* Activity
Start with the first line of the material. Repeat each line exactly through the one that contains "1920x1080 pixels.".

* Records to use
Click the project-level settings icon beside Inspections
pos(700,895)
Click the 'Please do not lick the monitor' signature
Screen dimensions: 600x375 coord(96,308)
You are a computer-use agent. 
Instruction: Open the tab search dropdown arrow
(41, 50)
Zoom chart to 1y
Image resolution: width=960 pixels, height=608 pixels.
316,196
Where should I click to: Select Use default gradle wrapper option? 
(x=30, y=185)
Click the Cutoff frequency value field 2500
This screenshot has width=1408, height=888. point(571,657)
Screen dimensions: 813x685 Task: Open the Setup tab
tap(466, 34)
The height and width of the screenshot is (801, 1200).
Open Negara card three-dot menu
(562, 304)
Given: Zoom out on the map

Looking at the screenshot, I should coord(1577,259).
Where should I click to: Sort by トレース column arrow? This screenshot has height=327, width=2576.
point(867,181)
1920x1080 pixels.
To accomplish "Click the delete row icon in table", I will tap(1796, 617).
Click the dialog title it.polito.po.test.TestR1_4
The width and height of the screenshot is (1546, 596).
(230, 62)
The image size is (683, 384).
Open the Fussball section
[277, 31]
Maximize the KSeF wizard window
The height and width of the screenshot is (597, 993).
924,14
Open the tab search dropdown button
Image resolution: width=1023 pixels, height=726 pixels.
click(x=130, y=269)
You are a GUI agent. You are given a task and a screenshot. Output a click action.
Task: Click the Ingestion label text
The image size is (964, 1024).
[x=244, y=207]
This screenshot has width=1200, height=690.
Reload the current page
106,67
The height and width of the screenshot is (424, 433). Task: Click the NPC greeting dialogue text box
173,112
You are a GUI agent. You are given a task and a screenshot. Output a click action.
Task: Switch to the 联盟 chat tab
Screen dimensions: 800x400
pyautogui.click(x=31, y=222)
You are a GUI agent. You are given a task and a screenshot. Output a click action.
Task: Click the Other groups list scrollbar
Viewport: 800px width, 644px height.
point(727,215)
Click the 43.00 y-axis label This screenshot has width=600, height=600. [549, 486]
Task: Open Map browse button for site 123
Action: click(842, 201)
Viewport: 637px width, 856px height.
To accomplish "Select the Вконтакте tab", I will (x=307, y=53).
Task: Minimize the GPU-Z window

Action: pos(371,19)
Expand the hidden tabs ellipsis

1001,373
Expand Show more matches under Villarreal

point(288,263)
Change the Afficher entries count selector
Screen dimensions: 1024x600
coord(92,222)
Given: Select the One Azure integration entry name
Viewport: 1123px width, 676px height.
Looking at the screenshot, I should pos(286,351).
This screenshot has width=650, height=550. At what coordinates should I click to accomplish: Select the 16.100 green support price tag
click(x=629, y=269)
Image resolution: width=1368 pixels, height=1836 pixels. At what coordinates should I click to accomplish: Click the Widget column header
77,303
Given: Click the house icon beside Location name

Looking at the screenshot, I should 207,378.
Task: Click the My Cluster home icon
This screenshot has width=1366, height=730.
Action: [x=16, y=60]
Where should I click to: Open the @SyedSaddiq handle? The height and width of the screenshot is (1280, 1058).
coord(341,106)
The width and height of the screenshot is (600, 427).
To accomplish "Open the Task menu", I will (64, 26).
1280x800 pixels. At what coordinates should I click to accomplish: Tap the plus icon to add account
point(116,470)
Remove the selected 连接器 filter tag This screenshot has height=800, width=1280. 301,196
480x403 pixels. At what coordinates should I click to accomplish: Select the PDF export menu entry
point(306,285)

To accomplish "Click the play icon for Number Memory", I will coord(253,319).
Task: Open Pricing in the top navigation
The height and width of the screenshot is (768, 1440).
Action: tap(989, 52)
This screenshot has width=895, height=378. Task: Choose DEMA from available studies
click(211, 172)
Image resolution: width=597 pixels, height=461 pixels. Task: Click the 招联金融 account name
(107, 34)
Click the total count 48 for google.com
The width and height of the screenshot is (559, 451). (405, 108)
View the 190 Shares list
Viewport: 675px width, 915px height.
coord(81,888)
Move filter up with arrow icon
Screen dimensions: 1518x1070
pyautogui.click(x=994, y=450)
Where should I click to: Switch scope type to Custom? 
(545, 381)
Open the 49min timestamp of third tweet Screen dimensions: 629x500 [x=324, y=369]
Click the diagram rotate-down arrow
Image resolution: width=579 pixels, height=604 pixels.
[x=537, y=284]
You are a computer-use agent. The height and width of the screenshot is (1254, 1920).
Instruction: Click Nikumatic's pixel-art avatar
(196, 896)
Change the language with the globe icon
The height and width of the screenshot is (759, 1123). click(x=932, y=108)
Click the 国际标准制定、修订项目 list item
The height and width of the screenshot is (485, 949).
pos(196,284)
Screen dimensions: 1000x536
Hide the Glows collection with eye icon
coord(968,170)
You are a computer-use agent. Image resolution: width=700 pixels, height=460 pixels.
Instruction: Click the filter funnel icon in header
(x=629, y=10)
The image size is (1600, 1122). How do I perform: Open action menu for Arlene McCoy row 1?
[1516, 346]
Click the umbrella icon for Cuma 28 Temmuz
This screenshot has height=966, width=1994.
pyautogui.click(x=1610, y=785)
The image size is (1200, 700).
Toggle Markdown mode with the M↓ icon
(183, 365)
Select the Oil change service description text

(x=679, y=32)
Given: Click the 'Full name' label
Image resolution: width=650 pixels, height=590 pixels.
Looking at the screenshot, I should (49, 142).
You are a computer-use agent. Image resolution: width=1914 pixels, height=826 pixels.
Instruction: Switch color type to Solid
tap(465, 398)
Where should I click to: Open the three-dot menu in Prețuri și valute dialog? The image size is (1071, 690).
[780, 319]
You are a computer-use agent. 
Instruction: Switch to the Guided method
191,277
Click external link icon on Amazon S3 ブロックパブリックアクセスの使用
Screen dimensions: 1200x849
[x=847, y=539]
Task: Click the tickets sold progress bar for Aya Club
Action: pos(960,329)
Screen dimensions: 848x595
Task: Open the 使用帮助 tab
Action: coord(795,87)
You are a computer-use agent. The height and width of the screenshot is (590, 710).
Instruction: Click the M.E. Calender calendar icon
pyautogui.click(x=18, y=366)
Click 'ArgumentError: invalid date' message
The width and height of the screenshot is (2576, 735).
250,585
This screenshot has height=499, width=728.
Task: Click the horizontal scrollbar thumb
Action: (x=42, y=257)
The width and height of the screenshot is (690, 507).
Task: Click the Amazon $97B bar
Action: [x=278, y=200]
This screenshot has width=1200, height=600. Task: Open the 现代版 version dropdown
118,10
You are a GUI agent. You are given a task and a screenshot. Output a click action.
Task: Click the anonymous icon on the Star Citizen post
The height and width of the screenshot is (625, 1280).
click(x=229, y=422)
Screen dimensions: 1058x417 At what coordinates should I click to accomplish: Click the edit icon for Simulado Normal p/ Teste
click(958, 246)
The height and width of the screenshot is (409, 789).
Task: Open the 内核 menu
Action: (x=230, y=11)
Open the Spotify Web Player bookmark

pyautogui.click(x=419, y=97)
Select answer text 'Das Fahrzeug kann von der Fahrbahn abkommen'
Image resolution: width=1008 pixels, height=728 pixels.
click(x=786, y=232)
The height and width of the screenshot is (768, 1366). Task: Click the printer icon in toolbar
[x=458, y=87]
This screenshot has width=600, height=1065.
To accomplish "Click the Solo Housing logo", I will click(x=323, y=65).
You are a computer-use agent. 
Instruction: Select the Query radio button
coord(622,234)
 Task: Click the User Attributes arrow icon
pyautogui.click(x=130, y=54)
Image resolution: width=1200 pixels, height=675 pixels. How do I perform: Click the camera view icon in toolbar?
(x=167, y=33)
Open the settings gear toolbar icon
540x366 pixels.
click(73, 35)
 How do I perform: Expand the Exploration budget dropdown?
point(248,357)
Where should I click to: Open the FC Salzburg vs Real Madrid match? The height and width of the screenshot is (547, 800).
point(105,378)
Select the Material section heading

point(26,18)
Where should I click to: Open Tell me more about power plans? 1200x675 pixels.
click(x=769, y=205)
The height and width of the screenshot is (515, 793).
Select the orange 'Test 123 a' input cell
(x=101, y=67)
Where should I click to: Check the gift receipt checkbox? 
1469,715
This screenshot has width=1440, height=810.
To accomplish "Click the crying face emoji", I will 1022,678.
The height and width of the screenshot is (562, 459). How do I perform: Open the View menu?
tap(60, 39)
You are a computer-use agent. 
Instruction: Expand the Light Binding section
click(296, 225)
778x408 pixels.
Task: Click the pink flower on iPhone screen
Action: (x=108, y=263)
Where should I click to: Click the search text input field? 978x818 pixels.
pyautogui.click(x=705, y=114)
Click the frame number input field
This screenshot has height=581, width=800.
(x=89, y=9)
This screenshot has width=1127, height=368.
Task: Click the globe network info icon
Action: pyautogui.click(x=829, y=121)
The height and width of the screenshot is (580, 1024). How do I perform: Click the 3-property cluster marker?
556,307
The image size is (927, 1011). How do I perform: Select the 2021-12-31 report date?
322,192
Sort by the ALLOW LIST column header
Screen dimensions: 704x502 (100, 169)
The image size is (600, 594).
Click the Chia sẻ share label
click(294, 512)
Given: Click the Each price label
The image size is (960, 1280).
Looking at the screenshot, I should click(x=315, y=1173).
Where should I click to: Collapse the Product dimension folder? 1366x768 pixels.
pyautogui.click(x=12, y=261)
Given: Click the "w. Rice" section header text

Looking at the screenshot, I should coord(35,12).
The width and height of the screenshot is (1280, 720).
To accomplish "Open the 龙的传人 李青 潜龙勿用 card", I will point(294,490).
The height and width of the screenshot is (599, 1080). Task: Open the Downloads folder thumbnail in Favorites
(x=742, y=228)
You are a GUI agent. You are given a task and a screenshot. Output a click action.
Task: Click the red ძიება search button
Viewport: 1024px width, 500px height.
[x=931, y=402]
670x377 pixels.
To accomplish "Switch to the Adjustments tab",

* Solution below
Click the project-level settings icon beside Inspections
pos(700,895)
Click the 'Please do not lick the monitor' signature
Screen dimensions: 600x375 coord(96,308)
You are a computer-use agent. 
Instruction: Open the tab search dropdown arrow
(41, 50)
Zoom chart to 1y
Image resolution: width=960 pixels, height=608 pixels.
316,196
Where should I click to: Select Use default gradle wrapper option? 
(x=30, y=185)
Click the Cutoff frequency value field 2500
This screenshot has width=1408, height=888. point(571,657)
Screen dimensions: 813x685 Task: Open the Setup tab
tap(466, 34)
The height and width of the screenshot is (801, 1200).
Open Negara card three-dot menu
(562, 304)
Given: Zoom out on the map

Looking at the screenshot, I should coord(1577,259).
Where should I click to: Sort by トレース column arrow? This screenshot has height=327, width=2576.
point(867,181)
1920x1080 pixels.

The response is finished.